Tuesday, March 30, 2010

Kenya's Capability to Reform...all things Constitution

So here we are...yet again...it's a constitutional crisis! We've been through oranges and bananas...what will it be this time? Apples and lemons?

If you are anything like me, this constitutional business is not the easiest to follow...everyday yields a different story, a different proposition, a different amendment suggestion. Currently we sit under 150 different amendments that our good members of parliament (read extreme pan) have suggested for the reform. Did I mention they were all to be debated today, March 31st 2010? How realistic! (Again..read extreme pan). Everything under the sun has been written and documented about the constitutional review process but today, one article in particular caught my eye. KUDOS to the Daily Nation's article on "Our consitution not a job for our politicians alone", dated March 31st, 2010, which urges the mwananchi (ordinary Kenyan citizen) to recognize their own role in the reform process. In this article, the journalist points out that our current constitutional order has been corrupted to deny us our fundamental rights and hinder our progress...a tad harsh perhaps but the truth is said to hurt! For the past 20 or so years, the state of Kenya has remained hostage to tribal elites and it is no different with this reform process. Our 'good' MPs 'courageously' fight for the people's wants and needs with "no claim" to power or tribe...isn't this what they preach every night at 7pm, 9pm and 11pm? (Give it up to the righteousness and loyalty).
In yet another article on related news, we have the Kenya Media Association's chairman sharing his concern with the public on Parliament's incapability to reach a concensus on the new constitution. He urges for the gap to be bridged between MPs so that Kenyans can get the document that we been yearning for, for the longest time. How appropriate a statement (read SARCASM) considering a survey taken by "Synovate Research" on our knowledge of the constitution and its proposed changes shows that majority of us are ignorant of the new draft law. Just how serious is it? Brace yourselves ladies and gentlemen...for only 6% of us are reported to be well informed about the constitution!...if this is not a prime example of the disconnect between the people and parliamentary affairs, I don't know what is.

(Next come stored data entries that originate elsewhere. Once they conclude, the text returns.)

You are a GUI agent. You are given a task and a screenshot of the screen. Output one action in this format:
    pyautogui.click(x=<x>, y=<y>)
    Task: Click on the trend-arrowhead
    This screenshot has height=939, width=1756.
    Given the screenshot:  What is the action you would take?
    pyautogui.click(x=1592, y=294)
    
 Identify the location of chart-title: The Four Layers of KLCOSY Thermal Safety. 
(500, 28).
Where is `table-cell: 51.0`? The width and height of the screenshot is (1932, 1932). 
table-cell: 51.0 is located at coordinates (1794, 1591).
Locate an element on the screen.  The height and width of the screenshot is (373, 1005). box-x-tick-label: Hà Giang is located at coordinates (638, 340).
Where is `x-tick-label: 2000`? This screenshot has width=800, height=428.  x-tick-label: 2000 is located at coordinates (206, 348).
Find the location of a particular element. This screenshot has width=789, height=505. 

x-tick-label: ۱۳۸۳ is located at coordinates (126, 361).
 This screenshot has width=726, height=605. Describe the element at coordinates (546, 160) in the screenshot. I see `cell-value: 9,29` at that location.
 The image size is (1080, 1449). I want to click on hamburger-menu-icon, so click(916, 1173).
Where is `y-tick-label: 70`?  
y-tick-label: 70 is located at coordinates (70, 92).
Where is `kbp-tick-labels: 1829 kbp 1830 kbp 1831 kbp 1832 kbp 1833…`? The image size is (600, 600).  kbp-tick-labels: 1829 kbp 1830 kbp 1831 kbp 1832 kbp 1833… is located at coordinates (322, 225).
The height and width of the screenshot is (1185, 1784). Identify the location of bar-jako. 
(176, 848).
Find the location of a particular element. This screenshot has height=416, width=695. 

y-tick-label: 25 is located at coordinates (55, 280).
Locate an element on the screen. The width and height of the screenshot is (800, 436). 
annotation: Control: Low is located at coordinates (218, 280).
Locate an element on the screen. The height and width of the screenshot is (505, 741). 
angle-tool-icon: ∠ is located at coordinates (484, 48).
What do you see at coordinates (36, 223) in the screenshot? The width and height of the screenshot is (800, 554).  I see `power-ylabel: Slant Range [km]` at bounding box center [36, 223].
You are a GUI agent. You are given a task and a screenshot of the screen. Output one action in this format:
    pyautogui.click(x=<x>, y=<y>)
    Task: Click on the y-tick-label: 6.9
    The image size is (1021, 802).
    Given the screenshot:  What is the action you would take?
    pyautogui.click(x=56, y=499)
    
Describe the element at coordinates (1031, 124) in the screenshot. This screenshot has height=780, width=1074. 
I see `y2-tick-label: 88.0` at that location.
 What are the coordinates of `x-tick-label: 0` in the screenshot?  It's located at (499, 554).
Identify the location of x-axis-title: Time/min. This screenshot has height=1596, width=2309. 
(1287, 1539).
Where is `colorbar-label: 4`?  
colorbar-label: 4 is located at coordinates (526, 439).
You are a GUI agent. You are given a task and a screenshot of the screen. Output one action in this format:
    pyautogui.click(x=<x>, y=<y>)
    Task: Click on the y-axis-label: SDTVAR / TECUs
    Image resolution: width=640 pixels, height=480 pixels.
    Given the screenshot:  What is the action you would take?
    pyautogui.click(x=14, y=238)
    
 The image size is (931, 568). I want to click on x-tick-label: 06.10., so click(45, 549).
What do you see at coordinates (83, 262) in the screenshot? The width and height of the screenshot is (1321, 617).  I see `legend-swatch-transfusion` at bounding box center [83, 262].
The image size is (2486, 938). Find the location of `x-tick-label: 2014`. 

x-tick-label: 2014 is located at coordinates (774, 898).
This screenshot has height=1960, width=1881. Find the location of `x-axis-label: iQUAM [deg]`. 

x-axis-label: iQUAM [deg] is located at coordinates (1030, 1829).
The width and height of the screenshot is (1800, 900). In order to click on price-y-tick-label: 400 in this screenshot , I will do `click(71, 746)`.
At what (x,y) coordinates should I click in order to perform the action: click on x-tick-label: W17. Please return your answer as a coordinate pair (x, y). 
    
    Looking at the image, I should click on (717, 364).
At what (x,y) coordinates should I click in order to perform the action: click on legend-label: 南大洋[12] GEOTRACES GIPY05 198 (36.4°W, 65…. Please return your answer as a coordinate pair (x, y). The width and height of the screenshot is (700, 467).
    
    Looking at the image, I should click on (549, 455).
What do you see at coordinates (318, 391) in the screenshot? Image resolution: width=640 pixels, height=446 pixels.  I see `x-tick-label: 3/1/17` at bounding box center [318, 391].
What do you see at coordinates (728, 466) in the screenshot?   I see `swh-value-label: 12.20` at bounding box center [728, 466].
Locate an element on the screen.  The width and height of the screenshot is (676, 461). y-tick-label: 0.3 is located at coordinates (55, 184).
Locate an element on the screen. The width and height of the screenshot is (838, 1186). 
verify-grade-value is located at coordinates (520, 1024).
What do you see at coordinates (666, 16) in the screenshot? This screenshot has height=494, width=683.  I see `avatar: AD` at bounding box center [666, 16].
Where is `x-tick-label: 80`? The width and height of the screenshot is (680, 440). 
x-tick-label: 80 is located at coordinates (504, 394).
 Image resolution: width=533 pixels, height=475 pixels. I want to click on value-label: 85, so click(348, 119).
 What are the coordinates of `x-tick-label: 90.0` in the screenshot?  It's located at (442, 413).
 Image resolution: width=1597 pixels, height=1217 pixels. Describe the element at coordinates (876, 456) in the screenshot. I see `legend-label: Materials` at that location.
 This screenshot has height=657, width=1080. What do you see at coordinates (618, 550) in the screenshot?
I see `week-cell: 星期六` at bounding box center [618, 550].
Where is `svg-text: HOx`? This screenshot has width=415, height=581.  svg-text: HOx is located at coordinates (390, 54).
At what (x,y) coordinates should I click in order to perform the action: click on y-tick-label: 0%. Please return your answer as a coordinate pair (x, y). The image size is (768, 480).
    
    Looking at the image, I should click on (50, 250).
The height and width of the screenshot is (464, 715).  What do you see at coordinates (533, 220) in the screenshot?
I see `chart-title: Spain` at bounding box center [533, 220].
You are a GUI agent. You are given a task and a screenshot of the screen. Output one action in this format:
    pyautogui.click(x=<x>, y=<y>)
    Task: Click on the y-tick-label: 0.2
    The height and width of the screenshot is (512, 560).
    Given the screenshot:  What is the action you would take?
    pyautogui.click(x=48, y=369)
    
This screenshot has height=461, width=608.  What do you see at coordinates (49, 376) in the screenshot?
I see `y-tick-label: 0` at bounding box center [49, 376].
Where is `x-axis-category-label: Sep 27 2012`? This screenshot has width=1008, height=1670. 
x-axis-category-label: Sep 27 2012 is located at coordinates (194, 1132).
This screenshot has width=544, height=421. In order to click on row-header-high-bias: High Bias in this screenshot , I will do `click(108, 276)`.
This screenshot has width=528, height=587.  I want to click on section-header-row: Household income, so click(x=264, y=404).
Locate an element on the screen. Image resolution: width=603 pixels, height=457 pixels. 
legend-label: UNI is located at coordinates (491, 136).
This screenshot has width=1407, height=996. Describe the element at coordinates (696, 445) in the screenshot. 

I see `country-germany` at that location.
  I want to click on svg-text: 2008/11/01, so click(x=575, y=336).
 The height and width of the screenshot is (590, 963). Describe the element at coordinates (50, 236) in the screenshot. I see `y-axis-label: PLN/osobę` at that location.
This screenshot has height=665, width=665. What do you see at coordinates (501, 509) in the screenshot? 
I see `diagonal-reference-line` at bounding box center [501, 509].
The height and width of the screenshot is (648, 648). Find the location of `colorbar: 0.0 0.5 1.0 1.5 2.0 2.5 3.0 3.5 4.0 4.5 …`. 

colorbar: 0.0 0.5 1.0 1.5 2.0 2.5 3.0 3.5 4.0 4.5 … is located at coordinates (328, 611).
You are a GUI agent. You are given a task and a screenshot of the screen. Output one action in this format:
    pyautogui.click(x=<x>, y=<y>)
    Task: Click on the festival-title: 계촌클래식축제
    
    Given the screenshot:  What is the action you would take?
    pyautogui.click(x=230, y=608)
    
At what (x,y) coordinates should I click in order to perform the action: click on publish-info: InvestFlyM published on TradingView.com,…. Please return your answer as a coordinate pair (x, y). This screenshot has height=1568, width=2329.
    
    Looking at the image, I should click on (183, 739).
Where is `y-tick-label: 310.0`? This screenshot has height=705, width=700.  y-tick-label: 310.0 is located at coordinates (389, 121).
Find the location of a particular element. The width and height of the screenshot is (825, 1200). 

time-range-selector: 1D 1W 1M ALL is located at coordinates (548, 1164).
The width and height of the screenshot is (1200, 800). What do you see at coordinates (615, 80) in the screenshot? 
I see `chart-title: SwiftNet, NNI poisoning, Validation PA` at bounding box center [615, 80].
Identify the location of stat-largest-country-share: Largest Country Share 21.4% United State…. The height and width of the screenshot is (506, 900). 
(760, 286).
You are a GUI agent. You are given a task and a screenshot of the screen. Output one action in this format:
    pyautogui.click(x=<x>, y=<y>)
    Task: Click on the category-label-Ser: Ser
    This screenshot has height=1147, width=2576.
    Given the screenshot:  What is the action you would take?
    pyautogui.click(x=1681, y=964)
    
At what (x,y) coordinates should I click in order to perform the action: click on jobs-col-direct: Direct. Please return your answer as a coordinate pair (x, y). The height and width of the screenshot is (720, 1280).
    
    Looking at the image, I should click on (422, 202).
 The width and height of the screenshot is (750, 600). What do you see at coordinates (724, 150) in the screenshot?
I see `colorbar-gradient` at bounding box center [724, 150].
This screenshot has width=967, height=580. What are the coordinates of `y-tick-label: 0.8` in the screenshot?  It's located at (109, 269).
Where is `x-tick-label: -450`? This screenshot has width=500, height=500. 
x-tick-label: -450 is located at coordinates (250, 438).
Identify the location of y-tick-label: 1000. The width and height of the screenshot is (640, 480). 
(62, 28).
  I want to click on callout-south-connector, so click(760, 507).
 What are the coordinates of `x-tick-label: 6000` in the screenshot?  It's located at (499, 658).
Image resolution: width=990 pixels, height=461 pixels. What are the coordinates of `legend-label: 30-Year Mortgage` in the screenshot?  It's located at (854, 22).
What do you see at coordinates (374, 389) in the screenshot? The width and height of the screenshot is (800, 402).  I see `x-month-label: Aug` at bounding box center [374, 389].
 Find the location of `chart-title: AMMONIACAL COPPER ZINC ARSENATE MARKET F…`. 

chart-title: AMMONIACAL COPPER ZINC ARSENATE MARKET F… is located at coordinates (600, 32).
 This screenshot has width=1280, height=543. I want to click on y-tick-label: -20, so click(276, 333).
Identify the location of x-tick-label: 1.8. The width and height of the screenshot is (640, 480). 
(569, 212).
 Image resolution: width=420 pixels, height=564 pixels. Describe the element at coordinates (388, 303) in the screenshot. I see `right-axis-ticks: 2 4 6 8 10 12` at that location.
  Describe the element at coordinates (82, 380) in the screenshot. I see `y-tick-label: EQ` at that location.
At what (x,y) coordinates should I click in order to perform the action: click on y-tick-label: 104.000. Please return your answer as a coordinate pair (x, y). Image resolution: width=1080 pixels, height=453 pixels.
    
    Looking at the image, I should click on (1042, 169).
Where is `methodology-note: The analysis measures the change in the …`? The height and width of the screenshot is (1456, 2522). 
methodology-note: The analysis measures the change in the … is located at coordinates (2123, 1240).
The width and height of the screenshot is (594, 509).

Our generation has lived through the biggest change in Kenya with the 2002 rainbow coalition election, proof that we can actually work together to get what we want...but alas! Old habbits manifest leading to the banana-orange debacle, the unbelievably violent 2007 election, the IDP situation, mass death...and yet we choose to remain ignorant of the issues that have a direct effect on us. I'm tired of hearing people say they don't care, or they don't want to deal with it...there's nothing we can do... when will we finally begin to hold the political class to account? When will we finally say ENOUGH?

1 comment:

dj said...

I am part of the gang that knows close to nothing about the proposed constitutions. I took a break from following Kenyan politics due to my high levels of frustrations. Felt a-bit like a merry go round!